In our fourth TechXperience, Javier González, Data Scientisttook the reins of the presentation and developed a session on NLP (natural language processing) and reviewed some of the different language models that can be found today.
Who is Javier González Peñalosa?
First of all, you should introduce yourselves to Javier González Peñalosa. Javier, studied economics at the University He was a graduate of the University of Zaragoza, which allowed him to enter the world of commercial banking. In spite of this, he wanted to specialise in the IT world by means of a master's degree in Big Data y Business Intelligence. This subsequently enabled him to enter the Bosonit in the position of Data Science.
What is NLP (Natural Language Processing)?
The NLP focuses on how machines understand, interpret and process human language. It is not only about translating words but also about knowing how to interpret their different meanings and phrases according to the context.
Natural language processing is the combination of two different areas such as linguistics and Machine Learning. Not only does it translate word for word for the models to understand, but it is also necessary that there is a relationship between those words.
Language models
Models need to understand the whole context in order to form, relate and show a simple reference between one word and another. This area encompasses different tasks, one of the most common of which is text classification.

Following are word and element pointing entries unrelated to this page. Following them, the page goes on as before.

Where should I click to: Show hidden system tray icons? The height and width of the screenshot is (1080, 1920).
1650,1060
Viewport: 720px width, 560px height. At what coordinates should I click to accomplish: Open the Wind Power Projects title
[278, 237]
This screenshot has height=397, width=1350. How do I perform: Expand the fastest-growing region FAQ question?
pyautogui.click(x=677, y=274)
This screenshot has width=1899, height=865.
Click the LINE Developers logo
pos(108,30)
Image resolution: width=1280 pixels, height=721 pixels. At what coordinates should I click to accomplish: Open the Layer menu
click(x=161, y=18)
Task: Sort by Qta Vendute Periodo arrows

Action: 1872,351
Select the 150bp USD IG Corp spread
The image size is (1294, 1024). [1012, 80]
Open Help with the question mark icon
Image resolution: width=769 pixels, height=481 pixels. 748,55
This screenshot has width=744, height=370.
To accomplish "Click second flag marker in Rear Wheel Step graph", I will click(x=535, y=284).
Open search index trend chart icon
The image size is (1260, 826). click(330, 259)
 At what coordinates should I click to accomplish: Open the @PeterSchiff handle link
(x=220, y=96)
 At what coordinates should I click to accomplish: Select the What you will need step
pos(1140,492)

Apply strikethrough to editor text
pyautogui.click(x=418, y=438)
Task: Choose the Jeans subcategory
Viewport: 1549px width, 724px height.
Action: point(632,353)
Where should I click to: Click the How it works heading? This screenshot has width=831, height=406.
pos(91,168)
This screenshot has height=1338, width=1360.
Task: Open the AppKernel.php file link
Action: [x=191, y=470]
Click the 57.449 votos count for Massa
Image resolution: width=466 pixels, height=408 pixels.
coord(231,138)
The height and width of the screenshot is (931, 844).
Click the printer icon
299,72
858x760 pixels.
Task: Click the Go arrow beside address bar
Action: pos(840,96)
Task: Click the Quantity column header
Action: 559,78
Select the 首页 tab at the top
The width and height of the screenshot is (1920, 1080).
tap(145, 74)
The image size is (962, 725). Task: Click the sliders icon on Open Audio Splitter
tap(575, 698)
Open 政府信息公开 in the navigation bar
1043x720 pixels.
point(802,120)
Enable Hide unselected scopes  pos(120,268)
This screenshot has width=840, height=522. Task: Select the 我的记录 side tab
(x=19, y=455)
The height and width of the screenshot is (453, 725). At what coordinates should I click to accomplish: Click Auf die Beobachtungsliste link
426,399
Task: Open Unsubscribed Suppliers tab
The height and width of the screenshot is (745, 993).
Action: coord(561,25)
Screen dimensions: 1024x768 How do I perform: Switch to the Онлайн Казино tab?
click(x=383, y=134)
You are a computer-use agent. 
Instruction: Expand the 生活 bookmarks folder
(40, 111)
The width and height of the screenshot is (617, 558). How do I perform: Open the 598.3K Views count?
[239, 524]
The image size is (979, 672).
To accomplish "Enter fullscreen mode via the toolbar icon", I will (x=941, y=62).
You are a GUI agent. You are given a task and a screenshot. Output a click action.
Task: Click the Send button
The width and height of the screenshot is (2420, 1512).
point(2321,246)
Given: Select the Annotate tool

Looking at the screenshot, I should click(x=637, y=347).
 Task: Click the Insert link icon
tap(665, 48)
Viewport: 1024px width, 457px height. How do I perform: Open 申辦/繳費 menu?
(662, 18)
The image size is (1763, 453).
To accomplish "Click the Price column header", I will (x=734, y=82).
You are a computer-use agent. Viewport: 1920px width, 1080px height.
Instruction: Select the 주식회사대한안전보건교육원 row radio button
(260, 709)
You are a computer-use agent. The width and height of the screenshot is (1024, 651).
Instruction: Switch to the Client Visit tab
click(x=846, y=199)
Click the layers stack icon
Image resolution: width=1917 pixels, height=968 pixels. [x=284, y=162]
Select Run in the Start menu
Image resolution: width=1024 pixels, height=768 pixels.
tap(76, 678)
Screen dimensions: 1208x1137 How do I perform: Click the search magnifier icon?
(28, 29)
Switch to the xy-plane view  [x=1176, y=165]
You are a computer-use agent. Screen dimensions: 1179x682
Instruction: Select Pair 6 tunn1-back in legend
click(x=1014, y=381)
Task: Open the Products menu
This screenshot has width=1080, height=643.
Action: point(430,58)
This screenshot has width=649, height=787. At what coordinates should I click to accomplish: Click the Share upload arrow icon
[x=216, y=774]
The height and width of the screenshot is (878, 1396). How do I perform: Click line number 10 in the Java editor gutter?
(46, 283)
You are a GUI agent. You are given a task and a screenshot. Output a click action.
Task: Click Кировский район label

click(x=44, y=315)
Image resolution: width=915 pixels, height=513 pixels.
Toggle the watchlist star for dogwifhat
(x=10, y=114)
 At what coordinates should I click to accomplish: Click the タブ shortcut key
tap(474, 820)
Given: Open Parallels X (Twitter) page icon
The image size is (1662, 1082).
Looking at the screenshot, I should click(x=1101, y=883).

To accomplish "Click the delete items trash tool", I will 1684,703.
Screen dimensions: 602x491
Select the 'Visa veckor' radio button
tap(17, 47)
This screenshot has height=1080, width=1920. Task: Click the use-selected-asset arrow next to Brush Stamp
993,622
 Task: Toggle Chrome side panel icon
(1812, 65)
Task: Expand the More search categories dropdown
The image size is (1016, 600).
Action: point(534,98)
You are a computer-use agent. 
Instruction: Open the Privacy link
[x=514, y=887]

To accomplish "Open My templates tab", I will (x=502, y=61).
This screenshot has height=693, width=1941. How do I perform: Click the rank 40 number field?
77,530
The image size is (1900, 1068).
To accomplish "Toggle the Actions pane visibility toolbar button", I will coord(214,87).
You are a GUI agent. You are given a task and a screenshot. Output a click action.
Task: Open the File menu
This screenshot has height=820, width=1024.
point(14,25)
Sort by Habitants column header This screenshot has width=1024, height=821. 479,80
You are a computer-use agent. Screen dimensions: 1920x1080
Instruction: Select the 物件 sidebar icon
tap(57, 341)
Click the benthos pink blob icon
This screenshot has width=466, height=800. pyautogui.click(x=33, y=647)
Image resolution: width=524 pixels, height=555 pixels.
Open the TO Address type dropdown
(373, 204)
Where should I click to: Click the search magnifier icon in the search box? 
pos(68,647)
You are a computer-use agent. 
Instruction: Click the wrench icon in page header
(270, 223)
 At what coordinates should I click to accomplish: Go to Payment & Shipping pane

Nowadays, if we go to pages such as FilmAffinity or IMDB, we can find different reviews and by processing this type of models it is possible to check whether these types of reviews have been positive or negative for the film. This is a classification to measure the sentiment of that text.
Another of the most common classification tasks would be spam classification. By processing the entire email we will be able, with the creation of a model, to categorise whether an email is spam or not. Adding value and automating the process for the user.
Text generation is another of NLP's models. After the release of GPT, text generative models came to the forefront. By entering a small amount of text, it is able to take the style of your input and continue generating text while keeping the style. An example of this would be to train these models with the writing style of Gustavo Adolfo Becquer and end up being able to replicate Becquer's style.
But NLP does not only focus on text processing. Over the years, it has been advancing and has been covering new domains of which we can highlight:
- Audio to text: With models like wac2vec, we are able to process all spoken text into different languages. An example of this could be the assistants we all have on our mobile phones (e.g. Alexa or Siri).
- Image generation: Open AI created a project called DALLE where by putting together their text generation models (GPT) and image generation models, they were able to recreate in digital image format the text written by the user.
- Copilot: with its GPT-3 model, trained on a project in collaboration with Microsoft, taking as input all the public repositories that exist on GitHub. This allows generative models to write code in different programming languages through text only. An excellent tool when programming, making progress much faster.